Question

Calculate the divergence and curl of the given vector field $$\mathbf{F}$$.$$\mathbf{F}(x, y, z)=y z \mathbf{i}+x z \mathbf{j}+x y \mathbf{k}$$

Answer

**step1** Identify the components of the vector field

The given vector field is $$\mathbf{F}(x, y, z)=y z \mathbf{i}+x z \mathbf{j}+x y \mathbf{k}$$.
We identify the scalar components of the vector field along the $$\mathbf{i}$$, $$\mathbf{j}$$, and $$\mathbf{k}$$ directions as:
$$P = yz$$
$$Q = xz$$
$$R = xy$$

**step2** Calculate the partial derivatives needed for divergence

To calculate the divergence of the vector field, we need to find the partial derivative of each component with respect to its corresponding coordinate.
For the $$P$$ component:
$$\frac{\partial P}{\partial x} = \frac{\partial}{\partial x}(yz)$$
Since $$y$$ and $$z$$ are treated as constants when differentiating with respect to $$x$$, their derivative with respect to $$x$$ is zero.
$$\frac{\partial P}{\partial x} = 0$$
For the $$Q$$ component:
$$\frac{\partial Q}{\partial y} = \frac{\partial}{\partial y}(xz)$$
Since $$x$$ and $$z$$ are treated as constants when differentiating with respect to $$y$$, their derivative with respect to $$y$$ is zero.
$$\frac{\partial Q}{\partial y} = 0$$
For the $$R$$ component:
$$\frac{\partial R}{\partial z} = \frac{\partial}{\partial z}(xy)$$
Since $$x$$ and $$y$$ are treated as constants when differentiating with respect to $$z$$, their derivative with respect to $$z$$ is zero.
$$\frac{\partial R}{\partial z} = 0$$

**step3** Calculate the divergence of the vector field

The divergence of a vector field $$\mathbf{F} = P\mathbf{i} + Q\mathbf{j} + R\mathbf{k}$$ is defined as the scalar product of the del operator and the vector field:
$$\text{div } \mathbf{F} = \nabla \cdot \mathbf{F} = \frac{\partial P}{\partial x} + \frac{\partial Q}{\partial y} + \frac{\partial R}{\partial z}$$
Substituting the partial derivatives calculated in the previous step:
$$\text{div } \mathbf{F} = 0 + 0 + 0 = 0$$
Thus, the divergence of the given vector field is $$0$$.

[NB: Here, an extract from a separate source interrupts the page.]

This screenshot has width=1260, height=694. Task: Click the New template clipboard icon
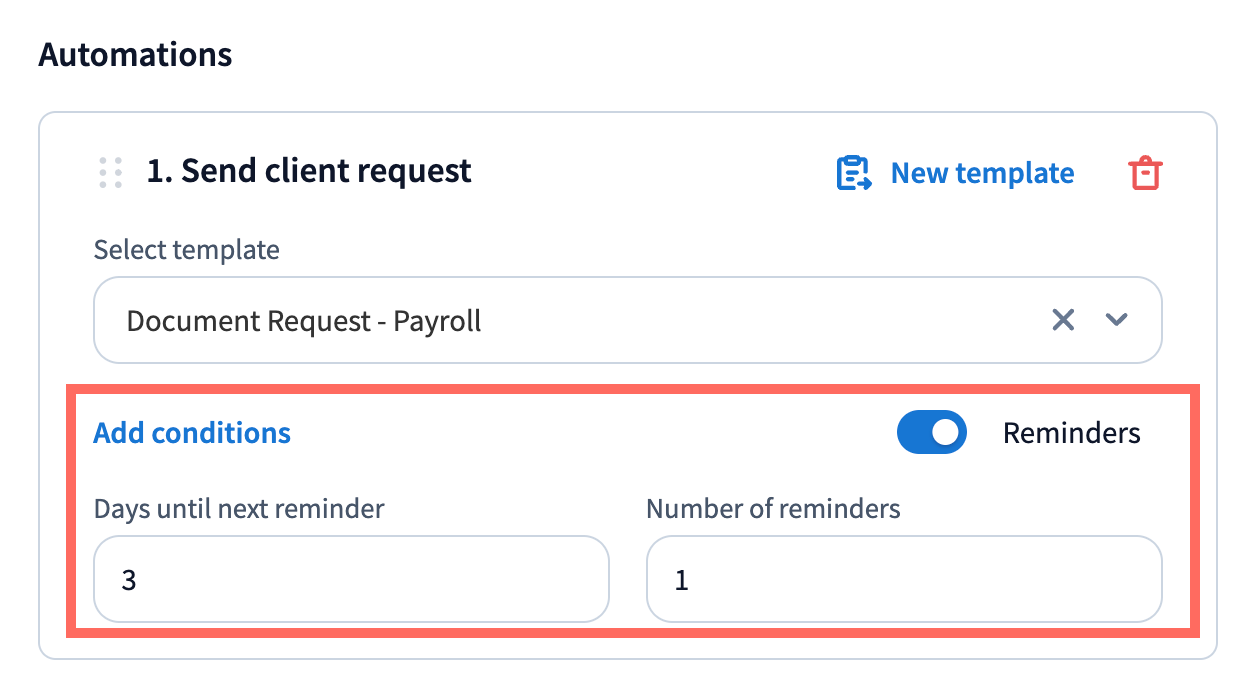(x=853, y=173)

**step4** Calculate the partial derivatives needed for curl

To calculate the curl of the vector field, we need the following partial derivatives:
For the $$\mathbf{i}$$ component of the curl:
$$\frac{\partial R}{\partial y} = \frac{\partial}{\partial y}(xy) = x$$
$$\frac{\partial Q}{\partial z} = \frac{\partial}{\partial z}(xz) = x$$
For the $$\mathbf{j}$$ component of the curl:
$$\frac{\partial P}{\partial z} = \frac{\partial}{\partial z}(yz) = y$$
$$\frac{\partial R}{\partial x} = \frac{\partial}{\partial x}(xy) = y$$
For the $$\mathbf{k}$$ component of the curl:
$$\frac{\partial Q}{\partial x} = \frac{\partial}{\partial x}(xz) = z$$
$$\frac{\partial P}{\partial y} = \frac{\partial}{\partial y}(yz) = z$$

**step5** Calculate the curl of the vector field

The curl of a vector field $$\mathbf{F} = P\mathbf{i} + Q\mathbf{j} + R\mathbf{k}$$ is defined as the cross product of the del operator and the vector field:
$$\text{curl } \mathbf{F} = \nabla \times \mathbf{F} = \left( \frac{\partial R}{\partial y} - \frac{\partial Q}{\partial z} \right) \mathbf{i} + \left( \frac{\partial P}{\partial z} - \frac{\partial R}{\partial x} \right) \mathbf{j} + \left( \frac{\partial Q}{\partial x} - \frac{\partial P}{\partial y} \right) \mathbf{k}$$
Substituting the partial derivatives calculated in the previous step:
The $$\mathbf{i}$$ component is: $$x - x = 0$$
The $$\mathbf{j}$$ component is: $$y - y = 0$$
The $$\mathbf{k}$$ component is: $$z - z = 0$$
Therefore, the curl of the given vector field is:
$$\text{curl } \mathbf{F} = 0\mathbf{i} + 0\mathbf{j} + 0\mathbf{k} = \mathbf{0}$$
The curl of the given vector field is the zero vector.